Ce qui nous préoccupe c'est qu'il y a, en ce qui a trait au chômage et au sous-emploi, un important changement démographique associé à l'endettement en forte croissance qui rendent non rentable le programme tel qu'il était à l'origine. Bien que nous soyons prêts à contribuer et que nous estimons faire beaucoup à cet égard, nous ne sommes pas disposés à accepter, au nom de nos actionnaires, une part excessive de risques attribuable à la politique sociale et aux objectifs structurels.
Le président: Vous avez dit dans votre mémoire que la valeur des réclamations présentées dans le cadre du PCPE est passée à 70 millions de dollars. Avez-vous des chiffres correspondants en ce qui a trait aux réclamations présentées dans le cadre de programmes provinciaux?
Mme Sandra Ferguson, vice-présidente, Gestion des produits pour étudiants, CIBC Finance Inc.: Nous disposons de beaucoup de données, mais nous ne les avons pas sous la main pour l'instant. Les tendances sont très similaires à l'égard de tous les htmects des programmes auxquels nous participons.
Le président: Pourriez-vous rassembler ces données et les transmettre à notre greffier?
Mme Ferguson: Bien sûr.
Le président: Dans votre recommandation I.a), vous parlez d'exemption d'intérêt et d'allégement de la dette pour les étudiants. Ne s'agit-il pas déjà d'un htmect du programme? Ou dites-vous qu'il faut offrir davantage de programmes en ce qui a trait à l'exemption d'intérêts et à l'allégement de la dette et que votre banque doit se pencher dès maintenant sur cette question?
M. Lapointe: Il faut absolument trouver de nouveaux moyens pour améliorer le programme d'exemption d'intérêt et d'allégement de la dette. À vrai dire, étant donné l'augmentation de l'endettement chez les étudiants et l'augmentation du chômage et du sous-emploi, les outils qui s'offrent à l'heure actuelle, plus particulièrement le programme d'allégement de la dette, ne permettent pas de répondre aux besoins futurs. Ce programme ne date pas d'hier et, en toute franchise, il n'y a pas autant d'étudiants qui peuvent y avoir accès. En effet, les exigences en matière de revenus sont telles qu'il a été conçu pour répondre au niveau d'endettement d'il y a peut-être cinq ou dix ans qui atteignait alors quelque 8 700 $. Aujourd'hui, un étudiant doit s'attendre à quitter l'école avec une dette de 17 000 $ -- et je parle d'une moyenne -- et on s'attend à ce que ce chiffre passe à 25 000 $ d'ici deux ou trois ans. Le programme n'a pas suivi ce rythme. Pour répondre aux besoins futurs, il faut mettre au point des programmes tant en ce qui concerne l'exemption d'intérêt que l'allégement de la dette.

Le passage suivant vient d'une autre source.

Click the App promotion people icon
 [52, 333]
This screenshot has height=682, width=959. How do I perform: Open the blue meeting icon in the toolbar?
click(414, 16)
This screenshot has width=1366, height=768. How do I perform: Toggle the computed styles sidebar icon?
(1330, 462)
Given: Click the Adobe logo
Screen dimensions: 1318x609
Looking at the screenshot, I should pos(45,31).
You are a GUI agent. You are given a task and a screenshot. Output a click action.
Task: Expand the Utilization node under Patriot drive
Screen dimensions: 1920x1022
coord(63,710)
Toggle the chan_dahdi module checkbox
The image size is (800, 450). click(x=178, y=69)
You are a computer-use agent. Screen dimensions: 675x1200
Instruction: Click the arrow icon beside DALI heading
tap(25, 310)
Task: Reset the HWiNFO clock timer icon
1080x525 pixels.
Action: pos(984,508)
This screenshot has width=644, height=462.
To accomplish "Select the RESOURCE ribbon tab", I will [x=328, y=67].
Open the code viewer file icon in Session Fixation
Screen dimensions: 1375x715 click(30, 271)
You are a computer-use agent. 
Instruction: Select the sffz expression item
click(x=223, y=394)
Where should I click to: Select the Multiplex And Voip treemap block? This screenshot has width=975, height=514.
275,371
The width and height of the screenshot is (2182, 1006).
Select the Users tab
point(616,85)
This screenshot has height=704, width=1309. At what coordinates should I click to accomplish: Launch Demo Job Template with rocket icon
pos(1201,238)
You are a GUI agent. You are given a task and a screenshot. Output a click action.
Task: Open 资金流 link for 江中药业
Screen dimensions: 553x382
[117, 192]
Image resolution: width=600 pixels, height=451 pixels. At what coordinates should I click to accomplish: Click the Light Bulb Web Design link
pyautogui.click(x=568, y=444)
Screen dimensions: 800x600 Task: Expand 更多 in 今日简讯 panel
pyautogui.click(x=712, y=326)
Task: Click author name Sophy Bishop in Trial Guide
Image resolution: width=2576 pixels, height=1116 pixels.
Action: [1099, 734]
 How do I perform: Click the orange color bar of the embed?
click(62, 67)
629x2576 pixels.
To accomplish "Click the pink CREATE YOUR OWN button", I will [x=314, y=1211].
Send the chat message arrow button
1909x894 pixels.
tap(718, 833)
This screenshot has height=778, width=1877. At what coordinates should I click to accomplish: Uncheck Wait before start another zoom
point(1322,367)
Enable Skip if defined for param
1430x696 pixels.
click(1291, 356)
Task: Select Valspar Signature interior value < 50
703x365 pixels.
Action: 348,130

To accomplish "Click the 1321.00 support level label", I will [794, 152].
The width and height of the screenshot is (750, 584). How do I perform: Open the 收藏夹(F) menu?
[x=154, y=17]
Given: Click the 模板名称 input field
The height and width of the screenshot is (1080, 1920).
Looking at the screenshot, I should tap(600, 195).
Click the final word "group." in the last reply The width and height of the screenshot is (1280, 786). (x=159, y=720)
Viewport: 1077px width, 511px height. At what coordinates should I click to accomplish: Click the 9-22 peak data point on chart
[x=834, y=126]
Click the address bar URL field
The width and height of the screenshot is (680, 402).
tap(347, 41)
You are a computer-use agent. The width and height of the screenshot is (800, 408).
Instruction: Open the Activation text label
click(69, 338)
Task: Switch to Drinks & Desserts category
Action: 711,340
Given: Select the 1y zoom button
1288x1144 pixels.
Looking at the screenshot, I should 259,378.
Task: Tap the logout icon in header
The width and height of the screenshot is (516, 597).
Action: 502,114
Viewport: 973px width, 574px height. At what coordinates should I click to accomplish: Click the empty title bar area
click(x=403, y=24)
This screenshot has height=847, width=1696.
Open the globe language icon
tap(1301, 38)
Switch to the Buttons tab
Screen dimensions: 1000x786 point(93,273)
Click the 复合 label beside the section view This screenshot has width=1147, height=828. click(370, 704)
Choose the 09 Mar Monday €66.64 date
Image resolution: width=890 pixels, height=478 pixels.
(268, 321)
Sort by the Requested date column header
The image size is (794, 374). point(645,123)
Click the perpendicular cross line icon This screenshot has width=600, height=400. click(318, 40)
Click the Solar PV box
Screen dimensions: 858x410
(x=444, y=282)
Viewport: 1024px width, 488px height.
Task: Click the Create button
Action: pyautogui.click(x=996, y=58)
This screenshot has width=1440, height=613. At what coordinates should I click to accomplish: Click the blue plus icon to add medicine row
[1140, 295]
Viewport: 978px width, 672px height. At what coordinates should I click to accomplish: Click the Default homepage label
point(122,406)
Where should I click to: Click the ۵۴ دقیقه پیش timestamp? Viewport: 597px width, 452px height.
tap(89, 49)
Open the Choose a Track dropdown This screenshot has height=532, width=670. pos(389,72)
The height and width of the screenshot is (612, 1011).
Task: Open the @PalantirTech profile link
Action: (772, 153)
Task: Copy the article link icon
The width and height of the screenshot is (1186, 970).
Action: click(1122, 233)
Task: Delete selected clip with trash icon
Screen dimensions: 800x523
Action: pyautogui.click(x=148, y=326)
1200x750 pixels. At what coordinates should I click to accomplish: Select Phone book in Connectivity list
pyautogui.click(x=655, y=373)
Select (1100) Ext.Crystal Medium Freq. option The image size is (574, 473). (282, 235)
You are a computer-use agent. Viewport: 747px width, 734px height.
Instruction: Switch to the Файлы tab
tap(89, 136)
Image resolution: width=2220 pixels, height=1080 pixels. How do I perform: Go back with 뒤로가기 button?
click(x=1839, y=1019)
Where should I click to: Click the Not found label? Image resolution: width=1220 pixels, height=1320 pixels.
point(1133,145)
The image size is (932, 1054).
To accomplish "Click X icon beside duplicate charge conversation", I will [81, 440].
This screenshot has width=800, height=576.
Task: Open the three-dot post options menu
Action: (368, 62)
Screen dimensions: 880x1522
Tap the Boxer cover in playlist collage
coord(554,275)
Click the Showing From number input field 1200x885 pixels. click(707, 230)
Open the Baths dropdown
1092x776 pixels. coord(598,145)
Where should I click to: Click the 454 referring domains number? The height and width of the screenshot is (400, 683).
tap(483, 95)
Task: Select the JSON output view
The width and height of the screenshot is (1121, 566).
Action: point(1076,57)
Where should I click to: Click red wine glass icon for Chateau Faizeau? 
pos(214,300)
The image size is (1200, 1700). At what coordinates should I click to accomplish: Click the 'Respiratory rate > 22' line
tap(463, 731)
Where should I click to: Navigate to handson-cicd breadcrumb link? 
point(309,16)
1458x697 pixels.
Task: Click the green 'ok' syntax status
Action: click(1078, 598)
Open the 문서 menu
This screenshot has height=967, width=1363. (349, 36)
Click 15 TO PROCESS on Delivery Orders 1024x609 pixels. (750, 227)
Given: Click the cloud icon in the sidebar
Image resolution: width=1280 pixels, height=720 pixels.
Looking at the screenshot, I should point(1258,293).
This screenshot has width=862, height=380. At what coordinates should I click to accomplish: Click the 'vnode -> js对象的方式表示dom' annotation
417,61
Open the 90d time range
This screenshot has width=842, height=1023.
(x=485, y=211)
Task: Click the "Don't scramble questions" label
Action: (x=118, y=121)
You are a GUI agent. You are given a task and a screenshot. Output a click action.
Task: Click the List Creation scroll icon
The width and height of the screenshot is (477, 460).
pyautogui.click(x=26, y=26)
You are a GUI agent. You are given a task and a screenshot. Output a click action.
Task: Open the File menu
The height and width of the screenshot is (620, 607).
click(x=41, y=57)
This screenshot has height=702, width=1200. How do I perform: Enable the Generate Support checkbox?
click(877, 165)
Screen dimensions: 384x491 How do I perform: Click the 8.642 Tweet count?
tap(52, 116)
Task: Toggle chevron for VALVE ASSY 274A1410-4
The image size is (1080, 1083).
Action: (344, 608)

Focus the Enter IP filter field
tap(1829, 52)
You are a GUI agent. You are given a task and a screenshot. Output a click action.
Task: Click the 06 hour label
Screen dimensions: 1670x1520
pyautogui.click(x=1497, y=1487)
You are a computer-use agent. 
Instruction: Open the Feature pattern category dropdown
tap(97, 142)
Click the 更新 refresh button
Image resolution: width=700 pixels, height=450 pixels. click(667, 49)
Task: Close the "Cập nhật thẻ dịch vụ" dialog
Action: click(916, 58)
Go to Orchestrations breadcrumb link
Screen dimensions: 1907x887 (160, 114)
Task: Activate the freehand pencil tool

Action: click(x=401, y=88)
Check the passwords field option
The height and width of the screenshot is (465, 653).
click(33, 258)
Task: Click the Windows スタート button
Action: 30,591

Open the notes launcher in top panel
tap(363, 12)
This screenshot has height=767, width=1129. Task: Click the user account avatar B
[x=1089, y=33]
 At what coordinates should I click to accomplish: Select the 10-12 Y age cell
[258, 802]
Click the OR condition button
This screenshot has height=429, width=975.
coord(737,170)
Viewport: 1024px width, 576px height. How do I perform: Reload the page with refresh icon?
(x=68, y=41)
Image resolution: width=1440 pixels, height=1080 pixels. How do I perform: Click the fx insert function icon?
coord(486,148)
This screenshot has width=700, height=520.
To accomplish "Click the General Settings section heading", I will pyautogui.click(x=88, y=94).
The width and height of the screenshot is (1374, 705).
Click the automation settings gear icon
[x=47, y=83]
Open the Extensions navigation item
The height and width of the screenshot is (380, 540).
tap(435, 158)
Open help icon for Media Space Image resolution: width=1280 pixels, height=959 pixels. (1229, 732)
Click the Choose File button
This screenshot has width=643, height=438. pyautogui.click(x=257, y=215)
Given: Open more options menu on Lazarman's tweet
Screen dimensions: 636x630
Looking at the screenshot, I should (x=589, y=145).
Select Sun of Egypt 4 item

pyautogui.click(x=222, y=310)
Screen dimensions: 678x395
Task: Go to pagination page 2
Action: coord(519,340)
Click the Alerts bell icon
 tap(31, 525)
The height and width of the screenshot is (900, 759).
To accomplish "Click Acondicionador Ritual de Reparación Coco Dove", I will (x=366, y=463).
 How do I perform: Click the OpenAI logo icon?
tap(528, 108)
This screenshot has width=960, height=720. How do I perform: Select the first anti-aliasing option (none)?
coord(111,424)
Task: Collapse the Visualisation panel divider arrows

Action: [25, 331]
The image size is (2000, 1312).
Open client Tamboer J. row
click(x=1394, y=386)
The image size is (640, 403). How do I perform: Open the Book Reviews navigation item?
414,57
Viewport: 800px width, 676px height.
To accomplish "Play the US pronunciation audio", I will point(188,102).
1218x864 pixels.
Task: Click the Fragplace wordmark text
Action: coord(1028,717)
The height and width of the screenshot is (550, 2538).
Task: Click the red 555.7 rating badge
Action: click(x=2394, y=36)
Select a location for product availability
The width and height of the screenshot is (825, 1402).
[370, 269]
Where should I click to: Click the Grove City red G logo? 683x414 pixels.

Le président: Avez-vous des suggestions à faire?
M. Lapointe: Pour l'instant, Développement des ressources humaines Canada examine un certain nombre de propositions de même que de nombreuses variantes de ces dernières. Essentiellement, nous n'en choisirons pas une en particulier. La question centrale pour nous, c'est que les outils d'allégement de la dette devraient intervenir après l'obtention du diplôme, en fonction des besoins de l'étudiant, de son niveau d'endettement et de ses chances de gagner un revenu. Il faudrait donc les évaluer périodiquement en fonction des besoins. Si, parce qu'il est en chômage ou sous-employé, l'étudiant ne peut tout simplement pas rembourser sa dette dans une période raisonnable, il faudrait alors faire intervenir ces outils d'exemption d'intérêt et d'allégement de la dette pour ramener l'endettement à un niveau plus raisonnable.
Le président: Les banques apporteront-elles dès maintenant des changements à ces outils d'allégement de la dette ou attendront-elles la signature de la nouvelle entente?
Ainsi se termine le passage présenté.